Junk Journal Tutorial with Carla Bagshaw
Junk journaling is one of the most mindful things to do for a creative mind. It is not the same as a bullet journal which, in essence, is a planner. A junk journal is, instead, an expression of you. It can be a reference of papers you own, it can be a form of scrapbooking, or a blissful mind dump. Here, the talented Carla Bagshaw takes you through the process with a junk journal tutorial, and introduces a whole new way to indulge in mindful creativity!
Skill Level: Beginner
You will need a mix of mediums, such as:
- A matte medium (Mod Podge will work)
- Paints and Gesso
- Die cuts
- Stamps and inks
- Texture paste
- Spray inks
- Collected postcards, old cards, napkins
Carla Bagshaw’s Junk Journal Tutorial:
A great way to start a junk journal for a beginner is to find an old hardback book that is going to be recycled. Take out all of the pages (keep them though, they can be used for journaling). Cover the hard book cover with paper of your choice.
Journals are made with small books of pages called Signatures. Each book will have a varying amount of signatures depending on how big the spine of the hardback book is. A signature is made up of varying pages. You can use dotted paper, A4 patterned papers, envelopes, doilies etc. All these will be folded in half. It’s usually enough to have 10 ‘sheets’ that will be folded so your signature will have 20 pages.
Make as many signatures as you need. Punch an odd number of holes along the spine of the hardback and in the centre of the signatures, in rows according to how many signatures you have (eg. Four signatures will need four rows of 5 or 7 holes). Use a needle and sew each signature in simple stitches, pulling tight. Repeat until all signatures are in place.
This step is entirely optional. A junk journal can also be just as well made from a notebook, the point is to enjoy the process, so please don’t put pressure on yourself.
The pages of your journal are about to take a bit of a battering, so it is a necessary step to paint your page(s) with a thin coat of gesso. I like to first decoupage book page scraps down and gesso on top of them, so that the book pages can just vaguely be seen.
It adds texture and dimension. Let your gesso dry either naturally or with a heat gun for speed.
Now you have a blank canvas, and it is time to get creative. I can’t tell you exactly how to fill out your journal, instead I will explain some of the steps that I do to create pages to offer inspiration, but the main message is… just go wild! Explore your mediums and push what they can do.
I have used Gelatos to add colour to my pages by spreading just a small amount and then using a water brush to spread the colours.
I then use a darker colour to edge the pages; it gives it a vintage feel and adds a centre and balance to the page.
I then use stamps inked in pale colours and stamp in various places over the page; these don’t need to be perfect or dark, I like mine to blend into the coloured background again, to add small amounts of interest.
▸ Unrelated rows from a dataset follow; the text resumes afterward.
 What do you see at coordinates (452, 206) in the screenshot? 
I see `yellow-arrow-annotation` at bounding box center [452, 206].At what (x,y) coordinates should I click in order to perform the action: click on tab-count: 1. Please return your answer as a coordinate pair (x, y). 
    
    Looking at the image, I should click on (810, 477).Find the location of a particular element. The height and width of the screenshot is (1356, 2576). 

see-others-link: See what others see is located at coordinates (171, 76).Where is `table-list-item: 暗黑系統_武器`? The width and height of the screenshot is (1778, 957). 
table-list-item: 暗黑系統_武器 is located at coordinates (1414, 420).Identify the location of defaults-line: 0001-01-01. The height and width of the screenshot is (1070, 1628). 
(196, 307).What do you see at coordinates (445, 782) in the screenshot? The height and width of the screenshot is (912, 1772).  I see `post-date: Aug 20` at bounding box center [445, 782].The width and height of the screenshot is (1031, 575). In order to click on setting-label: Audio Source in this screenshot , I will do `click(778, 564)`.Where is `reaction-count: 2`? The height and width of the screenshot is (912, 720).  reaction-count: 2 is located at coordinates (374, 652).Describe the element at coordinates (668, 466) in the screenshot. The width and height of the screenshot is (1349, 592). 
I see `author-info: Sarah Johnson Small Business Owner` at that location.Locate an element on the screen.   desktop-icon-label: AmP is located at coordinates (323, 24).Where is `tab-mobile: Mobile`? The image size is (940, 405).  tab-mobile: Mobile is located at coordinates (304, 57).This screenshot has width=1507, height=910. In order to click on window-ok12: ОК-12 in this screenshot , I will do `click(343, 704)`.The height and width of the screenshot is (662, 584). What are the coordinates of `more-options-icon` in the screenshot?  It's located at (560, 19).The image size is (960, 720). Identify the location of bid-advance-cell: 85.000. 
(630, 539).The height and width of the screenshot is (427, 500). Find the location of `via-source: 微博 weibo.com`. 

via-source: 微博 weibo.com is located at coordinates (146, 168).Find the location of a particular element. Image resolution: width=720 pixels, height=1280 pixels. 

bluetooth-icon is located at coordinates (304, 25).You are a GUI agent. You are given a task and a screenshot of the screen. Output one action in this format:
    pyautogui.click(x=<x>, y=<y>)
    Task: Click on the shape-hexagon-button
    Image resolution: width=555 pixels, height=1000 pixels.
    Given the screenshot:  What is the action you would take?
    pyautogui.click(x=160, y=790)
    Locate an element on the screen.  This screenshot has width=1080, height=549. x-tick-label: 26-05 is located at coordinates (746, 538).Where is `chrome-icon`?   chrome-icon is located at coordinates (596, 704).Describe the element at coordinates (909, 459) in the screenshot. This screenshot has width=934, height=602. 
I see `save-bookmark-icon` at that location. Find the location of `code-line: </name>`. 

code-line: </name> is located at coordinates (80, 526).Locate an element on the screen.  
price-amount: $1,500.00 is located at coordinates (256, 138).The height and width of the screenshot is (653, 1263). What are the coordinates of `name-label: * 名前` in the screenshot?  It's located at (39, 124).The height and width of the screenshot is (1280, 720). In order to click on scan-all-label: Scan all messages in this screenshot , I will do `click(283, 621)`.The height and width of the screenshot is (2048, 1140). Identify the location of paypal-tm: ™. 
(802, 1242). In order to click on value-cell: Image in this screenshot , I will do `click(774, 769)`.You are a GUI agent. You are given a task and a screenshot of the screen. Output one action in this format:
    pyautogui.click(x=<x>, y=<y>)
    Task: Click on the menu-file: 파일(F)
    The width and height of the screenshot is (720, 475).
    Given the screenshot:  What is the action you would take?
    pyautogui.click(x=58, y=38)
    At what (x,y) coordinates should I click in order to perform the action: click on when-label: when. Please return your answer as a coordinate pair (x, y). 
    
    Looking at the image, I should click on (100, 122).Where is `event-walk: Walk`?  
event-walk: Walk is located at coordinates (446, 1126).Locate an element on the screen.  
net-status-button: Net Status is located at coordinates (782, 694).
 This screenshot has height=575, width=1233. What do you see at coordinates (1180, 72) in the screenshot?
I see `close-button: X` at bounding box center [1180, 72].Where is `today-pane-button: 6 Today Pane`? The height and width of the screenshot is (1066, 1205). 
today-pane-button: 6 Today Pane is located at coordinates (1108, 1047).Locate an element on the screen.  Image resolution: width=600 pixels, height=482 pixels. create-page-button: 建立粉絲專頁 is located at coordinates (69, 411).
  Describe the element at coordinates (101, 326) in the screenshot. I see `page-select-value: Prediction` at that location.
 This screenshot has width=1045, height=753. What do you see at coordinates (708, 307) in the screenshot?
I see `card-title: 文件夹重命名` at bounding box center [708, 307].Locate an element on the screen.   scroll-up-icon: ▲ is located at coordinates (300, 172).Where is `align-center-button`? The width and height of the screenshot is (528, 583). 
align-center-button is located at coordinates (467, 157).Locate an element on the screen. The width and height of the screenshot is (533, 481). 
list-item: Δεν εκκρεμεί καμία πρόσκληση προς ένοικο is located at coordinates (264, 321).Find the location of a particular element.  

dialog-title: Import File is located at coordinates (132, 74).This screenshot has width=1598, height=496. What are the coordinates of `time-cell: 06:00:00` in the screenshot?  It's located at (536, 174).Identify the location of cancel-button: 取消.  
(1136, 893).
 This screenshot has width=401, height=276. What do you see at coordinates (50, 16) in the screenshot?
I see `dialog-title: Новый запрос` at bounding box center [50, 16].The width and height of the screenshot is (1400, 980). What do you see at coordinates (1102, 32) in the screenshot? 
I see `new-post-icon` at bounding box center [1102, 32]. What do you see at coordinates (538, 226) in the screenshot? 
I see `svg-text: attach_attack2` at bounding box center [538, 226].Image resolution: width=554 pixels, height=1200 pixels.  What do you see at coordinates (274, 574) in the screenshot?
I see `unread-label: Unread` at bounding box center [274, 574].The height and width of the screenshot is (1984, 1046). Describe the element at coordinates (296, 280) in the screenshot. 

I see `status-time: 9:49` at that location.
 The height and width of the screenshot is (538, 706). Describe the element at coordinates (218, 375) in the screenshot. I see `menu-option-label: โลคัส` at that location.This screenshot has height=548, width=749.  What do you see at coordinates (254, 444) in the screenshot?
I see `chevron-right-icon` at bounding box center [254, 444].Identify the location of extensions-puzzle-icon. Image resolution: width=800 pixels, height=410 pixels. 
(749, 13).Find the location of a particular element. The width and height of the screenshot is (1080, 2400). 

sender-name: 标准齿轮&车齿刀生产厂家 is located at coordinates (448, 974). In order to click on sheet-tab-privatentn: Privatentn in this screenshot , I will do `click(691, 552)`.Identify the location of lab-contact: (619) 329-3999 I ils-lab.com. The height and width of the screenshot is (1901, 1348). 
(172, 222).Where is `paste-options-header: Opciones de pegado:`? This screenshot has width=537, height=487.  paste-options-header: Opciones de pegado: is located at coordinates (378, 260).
Once the background is done, I begin to add scraps of ephemera. This could be napkins from a restaurant decoupaged onto the pages (be sure to use just 1 ply and tear a strip, you just need a hint of it).
I also add postcards, but often tear pieces from them rather than the whole thing.
Glue down the pieces you use, and use a blending tool and some stamping ink to darken the edges.
Find a place on the page that has a more ‘open’ area and write a positive quote, one that you need to hear and need to see. At the moment we can use all the positivity we can find!
Finally, I like to take a stencil and use either gesso, structure paste or acrylic paint to go over it, so that the shape of the stencil is raised from the page – this looks so pretty!
You can also go in with a white gel pen and add accents to the page if you wish too, as finishing touches.
The point is not to create perfect masterpieces, more to create your mood at the time, with artistic expression. Some of my pages look like tantrums, some of them like love letters, and some like an explosion of joy. And that’s what I want them to be. The journal is mine, it’s not meant for other people’s eyes, but when I look back, I can tell you exactly what frame of mind I was in and that is something I can’t always express with words alone. It is your time to be absolutely free.